III. Allocation procedure
Participants were assigned a study number upon enrolment. A randomization sequence was computer-generated using the EPICORE Randomization System, by the study’s data management team, the Epidemiology Coordinating and Research Centre (EPICORE) at the University of Alberta using block sizes of 4. The R. rosea and placebo were then packaged in bottles and consecutively numbered for each participant (i.e. study number) according to the randomization sequence. The study nurse, who was not aware of the allocation code, enrolled and dispensed bottles containing study medication to participants. The study pharmacist retained a sealed copy of the allocation code to be broken in the event of an emergency. The study investigator, study coordinator, outcome assessors and participants were blind to intervention assignment.
IV. Study procedure
At the onset of their first clinical rotation involving shift work, participants were instructed to take two capsules at the start of their wakeful period each day for 42 days. Since fatigue is a subjective symptom, participants were asked to self-determine their need for one additional capsule (i.e. a half dose), to be taken within four hours of the initial dose.
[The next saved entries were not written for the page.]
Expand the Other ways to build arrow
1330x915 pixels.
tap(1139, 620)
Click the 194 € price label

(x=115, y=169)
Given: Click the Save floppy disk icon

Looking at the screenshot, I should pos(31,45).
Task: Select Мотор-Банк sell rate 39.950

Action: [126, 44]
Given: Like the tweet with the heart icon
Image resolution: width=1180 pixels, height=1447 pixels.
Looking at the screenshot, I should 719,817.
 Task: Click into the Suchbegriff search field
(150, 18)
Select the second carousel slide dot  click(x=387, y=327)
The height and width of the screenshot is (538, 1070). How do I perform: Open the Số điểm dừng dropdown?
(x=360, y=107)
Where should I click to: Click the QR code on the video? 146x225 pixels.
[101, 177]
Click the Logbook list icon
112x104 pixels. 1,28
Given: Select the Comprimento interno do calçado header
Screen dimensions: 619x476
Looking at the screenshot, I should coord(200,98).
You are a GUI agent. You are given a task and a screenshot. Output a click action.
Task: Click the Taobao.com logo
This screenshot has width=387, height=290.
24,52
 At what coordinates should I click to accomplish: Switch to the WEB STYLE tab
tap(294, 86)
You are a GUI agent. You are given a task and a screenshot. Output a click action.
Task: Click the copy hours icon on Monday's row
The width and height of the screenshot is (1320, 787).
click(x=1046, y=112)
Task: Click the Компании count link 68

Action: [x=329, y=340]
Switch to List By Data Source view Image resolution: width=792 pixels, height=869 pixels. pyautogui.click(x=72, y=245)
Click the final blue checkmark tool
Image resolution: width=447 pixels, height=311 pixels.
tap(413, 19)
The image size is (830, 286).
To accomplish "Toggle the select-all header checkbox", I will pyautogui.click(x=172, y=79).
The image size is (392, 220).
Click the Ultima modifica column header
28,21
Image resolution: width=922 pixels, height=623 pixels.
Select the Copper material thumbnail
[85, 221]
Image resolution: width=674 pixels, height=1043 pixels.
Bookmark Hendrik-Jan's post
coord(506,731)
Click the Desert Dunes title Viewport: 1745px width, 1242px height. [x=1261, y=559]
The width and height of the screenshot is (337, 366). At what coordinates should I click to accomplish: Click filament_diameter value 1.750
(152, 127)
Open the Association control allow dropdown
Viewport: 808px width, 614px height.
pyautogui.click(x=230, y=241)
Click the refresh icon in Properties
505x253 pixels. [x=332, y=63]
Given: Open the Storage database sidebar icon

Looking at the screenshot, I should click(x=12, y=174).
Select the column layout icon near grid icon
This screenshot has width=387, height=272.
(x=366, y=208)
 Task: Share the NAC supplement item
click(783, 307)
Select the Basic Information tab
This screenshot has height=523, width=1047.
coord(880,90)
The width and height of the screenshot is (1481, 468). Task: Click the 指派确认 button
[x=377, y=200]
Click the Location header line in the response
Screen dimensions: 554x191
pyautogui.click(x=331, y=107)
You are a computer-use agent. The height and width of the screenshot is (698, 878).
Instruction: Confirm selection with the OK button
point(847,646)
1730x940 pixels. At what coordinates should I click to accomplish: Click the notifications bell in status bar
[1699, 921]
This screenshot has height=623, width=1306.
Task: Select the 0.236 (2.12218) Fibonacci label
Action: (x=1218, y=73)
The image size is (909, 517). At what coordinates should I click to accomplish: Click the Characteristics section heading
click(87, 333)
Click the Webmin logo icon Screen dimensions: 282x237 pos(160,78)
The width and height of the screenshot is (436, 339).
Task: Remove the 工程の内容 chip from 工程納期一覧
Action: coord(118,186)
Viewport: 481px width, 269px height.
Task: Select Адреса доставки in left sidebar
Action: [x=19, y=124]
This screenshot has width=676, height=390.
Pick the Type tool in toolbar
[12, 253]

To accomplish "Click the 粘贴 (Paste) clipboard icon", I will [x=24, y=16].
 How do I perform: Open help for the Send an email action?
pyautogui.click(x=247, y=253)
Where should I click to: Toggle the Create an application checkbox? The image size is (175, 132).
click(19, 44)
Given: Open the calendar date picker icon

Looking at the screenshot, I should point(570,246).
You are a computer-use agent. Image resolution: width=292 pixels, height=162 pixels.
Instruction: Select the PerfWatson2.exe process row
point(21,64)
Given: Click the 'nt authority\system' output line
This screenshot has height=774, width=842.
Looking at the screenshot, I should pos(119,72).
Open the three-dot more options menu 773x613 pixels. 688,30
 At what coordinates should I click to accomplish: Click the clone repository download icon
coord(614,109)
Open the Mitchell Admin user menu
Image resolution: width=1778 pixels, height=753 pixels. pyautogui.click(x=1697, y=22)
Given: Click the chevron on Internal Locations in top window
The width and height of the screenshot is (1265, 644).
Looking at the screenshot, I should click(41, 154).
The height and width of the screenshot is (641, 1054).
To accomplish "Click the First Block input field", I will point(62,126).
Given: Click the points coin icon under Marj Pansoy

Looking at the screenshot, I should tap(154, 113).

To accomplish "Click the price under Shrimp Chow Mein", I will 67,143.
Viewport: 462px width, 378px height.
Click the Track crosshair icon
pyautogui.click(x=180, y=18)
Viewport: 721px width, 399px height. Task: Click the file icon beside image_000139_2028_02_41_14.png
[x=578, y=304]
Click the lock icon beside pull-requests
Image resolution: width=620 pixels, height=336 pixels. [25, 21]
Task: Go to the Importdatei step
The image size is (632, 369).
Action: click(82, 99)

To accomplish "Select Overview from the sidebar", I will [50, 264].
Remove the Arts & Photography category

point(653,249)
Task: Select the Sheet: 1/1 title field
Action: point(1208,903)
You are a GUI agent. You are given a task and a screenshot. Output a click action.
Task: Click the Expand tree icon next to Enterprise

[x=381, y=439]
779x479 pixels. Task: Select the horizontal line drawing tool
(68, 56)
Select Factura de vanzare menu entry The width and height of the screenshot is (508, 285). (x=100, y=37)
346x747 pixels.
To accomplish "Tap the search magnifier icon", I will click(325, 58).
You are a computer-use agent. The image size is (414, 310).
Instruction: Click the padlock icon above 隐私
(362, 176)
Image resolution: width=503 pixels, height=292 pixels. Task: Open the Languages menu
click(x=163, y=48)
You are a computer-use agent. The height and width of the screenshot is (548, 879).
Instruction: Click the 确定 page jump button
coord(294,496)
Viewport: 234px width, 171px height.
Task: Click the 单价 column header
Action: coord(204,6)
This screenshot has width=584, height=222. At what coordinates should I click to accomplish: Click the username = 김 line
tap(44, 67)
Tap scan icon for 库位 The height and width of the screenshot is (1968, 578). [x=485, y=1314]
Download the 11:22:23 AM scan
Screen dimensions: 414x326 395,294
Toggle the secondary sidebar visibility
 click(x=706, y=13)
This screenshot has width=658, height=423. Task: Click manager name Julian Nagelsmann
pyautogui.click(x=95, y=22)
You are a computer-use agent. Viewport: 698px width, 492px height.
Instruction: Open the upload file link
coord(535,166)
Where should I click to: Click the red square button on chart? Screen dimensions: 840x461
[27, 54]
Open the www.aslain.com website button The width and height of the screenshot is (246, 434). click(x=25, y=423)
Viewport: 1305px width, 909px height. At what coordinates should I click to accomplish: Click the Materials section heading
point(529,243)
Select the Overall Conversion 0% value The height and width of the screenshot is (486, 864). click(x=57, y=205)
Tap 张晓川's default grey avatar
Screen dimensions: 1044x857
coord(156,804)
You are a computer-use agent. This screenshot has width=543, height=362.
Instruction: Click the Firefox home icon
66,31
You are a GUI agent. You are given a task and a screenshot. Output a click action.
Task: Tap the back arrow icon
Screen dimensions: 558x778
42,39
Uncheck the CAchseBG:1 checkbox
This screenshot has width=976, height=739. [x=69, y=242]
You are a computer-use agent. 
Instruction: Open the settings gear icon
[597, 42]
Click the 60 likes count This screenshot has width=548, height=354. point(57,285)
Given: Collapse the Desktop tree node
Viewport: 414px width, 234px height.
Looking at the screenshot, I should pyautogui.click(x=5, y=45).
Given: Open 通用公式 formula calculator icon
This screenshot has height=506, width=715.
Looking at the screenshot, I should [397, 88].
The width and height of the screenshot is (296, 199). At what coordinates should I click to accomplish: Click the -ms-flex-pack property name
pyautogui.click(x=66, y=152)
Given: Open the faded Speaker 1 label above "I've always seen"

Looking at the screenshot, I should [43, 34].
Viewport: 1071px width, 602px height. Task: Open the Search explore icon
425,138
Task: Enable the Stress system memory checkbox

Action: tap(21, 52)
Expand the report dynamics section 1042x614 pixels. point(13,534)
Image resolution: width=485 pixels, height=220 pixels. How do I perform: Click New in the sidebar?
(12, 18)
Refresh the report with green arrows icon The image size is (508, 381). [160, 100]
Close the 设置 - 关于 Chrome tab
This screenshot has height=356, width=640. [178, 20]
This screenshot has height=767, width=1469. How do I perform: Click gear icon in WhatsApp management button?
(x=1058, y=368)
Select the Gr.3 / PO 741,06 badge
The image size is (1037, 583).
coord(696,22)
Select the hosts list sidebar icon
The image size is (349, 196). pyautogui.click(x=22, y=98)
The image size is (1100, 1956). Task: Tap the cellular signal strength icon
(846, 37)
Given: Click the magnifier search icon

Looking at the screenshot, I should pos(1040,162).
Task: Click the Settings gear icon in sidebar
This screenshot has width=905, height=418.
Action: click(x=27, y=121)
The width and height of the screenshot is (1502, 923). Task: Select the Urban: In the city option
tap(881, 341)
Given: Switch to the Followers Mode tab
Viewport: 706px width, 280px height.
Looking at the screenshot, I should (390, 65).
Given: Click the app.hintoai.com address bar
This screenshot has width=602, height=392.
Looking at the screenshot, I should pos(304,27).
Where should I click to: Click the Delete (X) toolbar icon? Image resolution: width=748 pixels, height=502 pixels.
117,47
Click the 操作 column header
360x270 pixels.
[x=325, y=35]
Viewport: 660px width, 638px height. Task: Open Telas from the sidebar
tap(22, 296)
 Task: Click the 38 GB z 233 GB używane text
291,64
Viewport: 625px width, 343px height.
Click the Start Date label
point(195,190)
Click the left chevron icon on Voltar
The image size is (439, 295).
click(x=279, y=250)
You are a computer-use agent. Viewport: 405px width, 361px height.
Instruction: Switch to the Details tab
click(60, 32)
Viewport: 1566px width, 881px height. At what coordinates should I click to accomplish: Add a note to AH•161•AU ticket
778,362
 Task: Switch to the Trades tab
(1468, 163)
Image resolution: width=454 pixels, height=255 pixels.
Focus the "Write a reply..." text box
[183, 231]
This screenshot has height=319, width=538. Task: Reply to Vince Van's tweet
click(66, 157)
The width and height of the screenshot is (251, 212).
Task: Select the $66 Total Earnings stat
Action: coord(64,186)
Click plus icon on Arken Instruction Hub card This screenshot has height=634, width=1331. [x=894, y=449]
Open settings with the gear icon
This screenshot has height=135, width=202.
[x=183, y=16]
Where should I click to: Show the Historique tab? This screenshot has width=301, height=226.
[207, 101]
Each participant was contacted by the study coordinator within three days of starting the study medication in order to review study procedures, including outcome assessment. A second telephone call was made between days 14–20 of the study to inquire about potential adverse events and to remind them of completion of the outcome assessment forms. A final phone call to the study participants was made between days 35–41 of the study to inquire about potential adverse events, remind them of outcome assessment form completion, and schedule a follow-up visit at day 70. Throughout the six week (42 day) study, subjects received daily e-mail reminders containing a link to the online data collection forms. At the day 70 mark, participants were sent an e-mail reminder to complete all outcome assessment forms for the final time. Participants returned any unused medication to the study nurse at their final scheduled visit.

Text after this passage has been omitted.